(Mc 4,26-34): En aquel tiempo, Jesús decía a la gente: «El Reino de Dios es como un hombre que echa el grano en la tierra; duerma o se levante, de noche o de día, el grano brota y crece, sin que él sepa cómo. La tierra da el fruto por sí misma; primero hierba, luego espiga, después trigo abundante en la espiga. Y cuando el fruto lo admite, en seguida se le mete la hoz, porque ha llegado la siega».
Decía también: «¿Con qué compararemos el Reino de Dios o con qué parábola lo expondremos? Es como un grano de mostaza que, cuando se siembra en la tierra, es más pequeña que cualquier semilla que se siembra en la tierra; pero una vez sembrada, crece y se hace mayor que todas las hortalizas y echa ramas tan grandes que las aves del cielo anidan a su sombra». Y les anunciaba la Palabra con muchas parábolas como éstas, según podían entenderle; no les hablaba sin parábolas; pero a sus propios discípulos se lo explicaba todo en privado.
Dios no duerme, nos enseñaron desde pequeñitos. No porque nos vigile como el ojo de Gran Hermano, sino porque nos acompaña, guía nuestras vidas, actúa para que el bien vaya fluyendo. Y luego depende de cada árbol plantado en la tierra, que somos cada uno de nosotros, cada una de nuestras comunidades. Cada árbol, si está vivo, ha de crecer, como el grano de mostaza. Y crecer es hacer crecer el bien, el amor, la paz, la justicia y los valores que trae consigo impregnados el Reino de Dios. Somos nosotros los que, guiados por la acción de Dios, vamos encaminando la historia de la humanidad.
Puede que siempre sean pequeñeces lo que nosotros podamos lanzar al surco abierto.

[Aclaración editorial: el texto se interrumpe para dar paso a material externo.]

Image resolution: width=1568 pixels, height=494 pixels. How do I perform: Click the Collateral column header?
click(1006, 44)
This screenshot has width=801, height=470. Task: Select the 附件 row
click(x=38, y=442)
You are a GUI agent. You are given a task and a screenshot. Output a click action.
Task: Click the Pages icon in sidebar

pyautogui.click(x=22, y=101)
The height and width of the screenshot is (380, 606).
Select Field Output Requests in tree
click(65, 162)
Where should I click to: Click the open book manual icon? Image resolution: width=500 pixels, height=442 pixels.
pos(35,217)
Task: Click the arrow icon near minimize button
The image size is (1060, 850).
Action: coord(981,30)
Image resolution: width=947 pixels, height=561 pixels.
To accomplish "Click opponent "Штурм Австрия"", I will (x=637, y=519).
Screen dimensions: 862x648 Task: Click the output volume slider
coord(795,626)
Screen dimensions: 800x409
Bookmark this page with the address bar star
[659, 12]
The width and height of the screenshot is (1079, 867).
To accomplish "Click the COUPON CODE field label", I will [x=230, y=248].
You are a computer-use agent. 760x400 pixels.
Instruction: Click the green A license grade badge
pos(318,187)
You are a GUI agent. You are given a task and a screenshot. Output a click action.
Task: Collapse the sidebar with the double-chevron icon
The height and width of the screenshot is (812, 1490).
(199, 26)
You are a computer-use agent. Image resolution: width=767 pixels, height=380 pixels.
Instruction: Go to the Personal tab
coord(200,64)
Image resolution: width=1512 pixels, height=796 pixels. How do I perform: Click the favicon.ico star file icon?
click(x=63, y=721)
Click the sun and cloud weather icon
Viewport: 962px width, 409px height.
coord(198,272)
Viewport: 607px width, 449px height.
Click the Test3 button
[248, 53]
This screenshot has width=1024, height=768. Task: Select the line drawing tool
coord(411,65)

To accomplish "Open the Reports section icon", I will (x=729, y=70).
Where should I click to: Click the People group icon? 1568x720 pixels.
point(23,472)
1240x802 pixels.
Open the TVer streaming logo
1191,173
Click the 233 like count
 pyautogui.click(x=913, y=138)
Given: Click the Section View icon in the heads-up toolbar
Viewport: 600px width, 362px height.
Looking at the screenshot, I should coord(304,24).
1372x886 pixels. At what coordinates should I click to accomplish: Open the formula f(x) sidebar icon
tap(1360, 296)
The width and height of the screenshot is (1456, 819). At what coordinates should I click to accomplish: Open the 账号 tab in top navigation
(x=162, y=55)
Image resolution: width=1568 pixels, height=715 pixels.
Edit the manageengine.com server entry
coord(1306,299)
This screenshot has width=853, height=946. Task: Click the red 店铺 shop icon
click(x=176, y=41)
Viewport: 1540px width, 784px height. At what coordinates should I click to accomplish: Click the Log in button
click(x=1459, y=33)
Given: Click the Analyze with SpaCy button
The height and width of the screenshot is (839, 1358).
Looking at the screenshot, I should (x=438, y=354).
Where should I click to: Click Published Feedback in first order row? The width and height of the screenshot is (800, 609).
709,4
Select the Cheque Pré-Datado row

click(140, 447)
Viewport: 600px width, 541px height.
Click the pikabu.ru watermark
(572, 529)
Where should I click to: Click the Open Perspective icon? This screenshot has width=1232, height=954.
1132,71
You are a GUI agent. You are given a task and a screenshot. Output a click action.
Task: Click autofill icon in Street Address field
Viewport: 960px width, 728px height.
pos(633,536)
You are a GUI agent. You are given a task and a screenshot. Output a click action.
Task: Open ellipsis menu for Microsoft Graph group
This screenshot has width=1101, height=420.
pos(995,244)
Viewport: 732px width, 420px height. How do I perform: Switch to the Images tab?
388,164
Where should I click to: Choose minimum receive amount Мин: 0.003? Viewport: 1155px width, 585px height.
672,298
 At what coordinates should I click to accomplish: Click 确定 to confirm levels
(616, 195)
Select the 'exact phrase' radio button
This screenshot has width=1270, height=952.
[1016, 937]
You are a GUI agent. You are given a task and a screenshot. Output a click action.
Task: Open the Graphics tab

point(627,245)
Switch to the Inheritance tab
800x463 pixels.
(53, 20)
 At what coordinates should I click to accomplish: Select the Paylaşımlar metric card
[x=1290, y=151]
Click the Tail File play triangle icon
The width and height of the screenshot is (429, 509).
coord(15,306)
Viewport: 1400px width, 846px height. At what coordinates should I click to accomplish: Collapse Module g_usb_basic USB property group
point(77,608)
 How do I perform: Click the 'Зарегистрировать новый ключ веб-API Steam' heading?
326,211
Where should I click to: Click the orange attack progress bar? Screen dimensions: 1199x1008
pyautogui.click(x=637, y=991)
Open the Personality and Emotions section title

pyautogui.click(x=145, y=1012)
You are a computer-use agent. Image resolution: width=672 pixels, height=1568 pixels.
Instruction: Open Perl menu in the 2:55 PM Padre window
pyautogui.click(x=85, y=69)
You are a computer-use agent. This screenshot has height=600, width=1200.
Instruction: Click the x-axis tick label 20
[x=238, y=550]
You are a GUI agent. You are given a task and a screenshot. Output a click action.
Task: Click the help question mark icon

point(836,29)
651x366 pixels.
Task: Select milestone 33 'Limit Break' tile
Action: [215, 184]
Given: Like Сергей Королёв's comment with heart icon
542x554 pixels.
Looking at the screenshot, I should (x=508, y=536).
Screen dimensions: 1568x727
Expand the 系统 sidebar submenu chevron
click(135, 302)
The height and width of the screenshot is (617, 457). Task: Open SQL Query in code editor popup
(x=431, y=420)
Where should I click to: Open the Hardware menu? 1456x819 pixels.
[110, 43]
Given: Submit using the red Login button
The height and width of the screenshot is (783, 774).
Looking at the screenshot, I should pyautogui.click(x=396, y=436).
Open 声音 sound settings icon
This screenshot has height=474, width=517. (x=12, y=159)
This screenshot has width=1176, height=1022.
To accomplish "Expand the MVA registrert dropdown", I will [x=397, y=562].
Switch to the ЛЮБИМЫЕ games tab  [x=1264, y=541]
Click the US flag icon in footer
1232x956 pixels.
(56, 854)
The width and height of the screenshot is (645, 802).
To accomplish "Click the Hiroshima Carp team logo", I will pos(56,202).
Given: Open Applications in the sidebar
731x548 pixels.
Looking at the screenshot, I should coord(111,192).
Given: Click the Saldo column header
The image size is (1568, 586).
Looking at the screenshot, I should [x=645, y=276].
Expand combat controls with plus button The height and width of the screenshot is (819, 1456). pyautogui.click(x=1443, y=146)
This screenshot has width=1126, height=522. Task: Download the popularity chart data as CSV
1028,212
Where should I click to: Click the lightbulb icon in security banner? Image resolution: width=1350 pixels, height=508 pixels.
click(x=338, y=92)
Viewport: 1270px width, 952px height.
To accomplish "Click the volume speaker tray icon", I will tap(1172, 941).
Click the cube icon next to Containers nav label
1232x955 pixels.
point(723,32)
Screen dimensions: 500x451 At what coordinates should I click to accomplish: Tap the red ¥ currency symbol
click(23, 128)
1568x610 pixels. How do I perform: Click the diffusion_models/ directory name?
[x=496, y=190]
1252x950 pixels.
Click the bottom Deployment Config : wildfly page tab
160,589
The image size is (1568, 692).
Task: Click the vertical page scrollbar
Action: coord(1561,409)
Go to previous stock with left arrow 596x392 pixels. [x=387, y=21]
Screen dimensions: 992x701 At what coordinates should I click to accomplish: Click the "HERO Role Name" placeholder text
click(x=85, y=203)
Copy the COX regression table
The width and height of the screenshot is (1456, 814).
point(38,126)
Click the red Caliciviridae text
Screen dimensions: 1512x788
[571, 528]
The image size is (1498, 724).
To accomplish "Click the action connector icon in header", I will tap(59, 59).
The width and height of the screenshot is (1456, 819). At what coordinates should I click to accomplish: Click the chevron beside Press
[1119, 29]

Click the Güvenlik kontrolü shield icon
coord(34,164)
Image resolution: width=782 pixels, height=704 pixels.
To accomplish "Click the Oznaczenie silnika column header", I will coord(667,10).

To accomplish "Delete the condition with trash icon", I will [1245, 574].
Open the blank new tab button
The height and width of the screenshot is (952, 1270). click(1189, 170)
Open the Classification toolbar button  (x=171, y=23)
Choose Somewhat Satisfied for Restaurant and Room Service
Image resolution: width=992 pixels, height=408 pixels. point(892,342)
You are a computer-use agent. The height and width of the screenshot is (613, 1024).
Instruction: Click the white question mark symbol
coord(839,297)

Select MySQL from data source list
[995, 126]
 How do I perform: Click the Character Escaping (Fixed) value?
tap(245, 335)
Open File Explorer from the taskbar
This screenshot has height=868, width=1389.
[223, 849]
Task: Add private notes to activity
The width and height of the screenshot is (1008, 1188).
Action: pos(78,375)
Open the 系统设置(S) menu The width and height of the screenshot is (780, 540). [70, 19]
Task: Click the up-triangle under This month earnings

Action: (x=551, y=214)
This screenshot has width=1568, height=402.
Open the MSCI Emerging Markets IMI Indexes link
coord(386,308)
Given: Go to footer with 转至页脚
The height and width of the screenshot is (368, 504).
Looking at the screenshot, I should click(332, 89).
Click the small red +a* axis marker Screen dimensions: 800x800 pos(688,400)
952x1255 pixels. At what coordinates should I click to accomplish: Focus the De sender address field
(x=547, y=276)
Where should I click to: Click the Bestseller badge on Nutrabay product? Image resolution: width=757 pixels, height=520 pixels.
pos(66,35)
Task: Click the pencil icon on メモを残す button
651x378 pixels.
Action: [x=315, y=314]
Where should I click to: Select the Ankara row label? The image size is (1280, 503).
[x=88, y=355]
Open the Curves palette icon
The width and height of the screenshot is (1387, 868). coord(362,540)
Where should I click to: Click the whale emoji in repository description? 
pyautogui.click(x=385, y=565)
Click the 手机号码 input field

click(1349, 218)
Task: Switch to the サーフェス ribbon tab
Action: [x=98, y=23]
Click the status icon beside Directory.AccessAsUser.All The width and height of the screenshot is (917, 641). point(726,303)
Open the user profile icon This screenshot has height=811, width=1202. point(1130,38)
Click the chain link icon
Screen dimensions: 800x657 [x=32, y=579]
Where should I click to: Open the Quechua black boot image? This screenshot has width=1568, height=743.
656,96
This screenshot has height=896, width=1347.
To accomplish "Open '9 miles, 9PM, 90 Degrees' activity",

Solo pequeños granos de mostaza, pero estos tendrán su crecimiento. Lo veremos nosotros quizá, lo verán otros seguramente. Nuestro grano de mostaza, es ir sembrando el camino de flores sencillas que lo hagan amable al que viene por detrás. Es a lo mejor no callar ante la injusticia, sabiendo que nuestra voz no va a sonar muy alto. Es intentar acompañar al que va solo, sin poder ofrecerle otra cosa que la compañía.
Es regalar ese rato libre para escuchar al caminante y darle también nuestra conversación. Es hacerle partícipe de lo que hemos aprendido, para que sepa lo mismo que nosotros. Es sentarle a nuestra mesa, si tiene hambre y compartir con el nuestro pan. Es, a lo mejor, hablarle de Dios por si no lo conocía o le ha olvidado.
Eso sí, los arbolitos que van creciendo y a los que se les exige vida no somos solo nosotros como cristianos individuales, sino las comunidades, los grupos donde estamos insertos. ¿Crecen también nuestras comunidades como el grano de mostaza?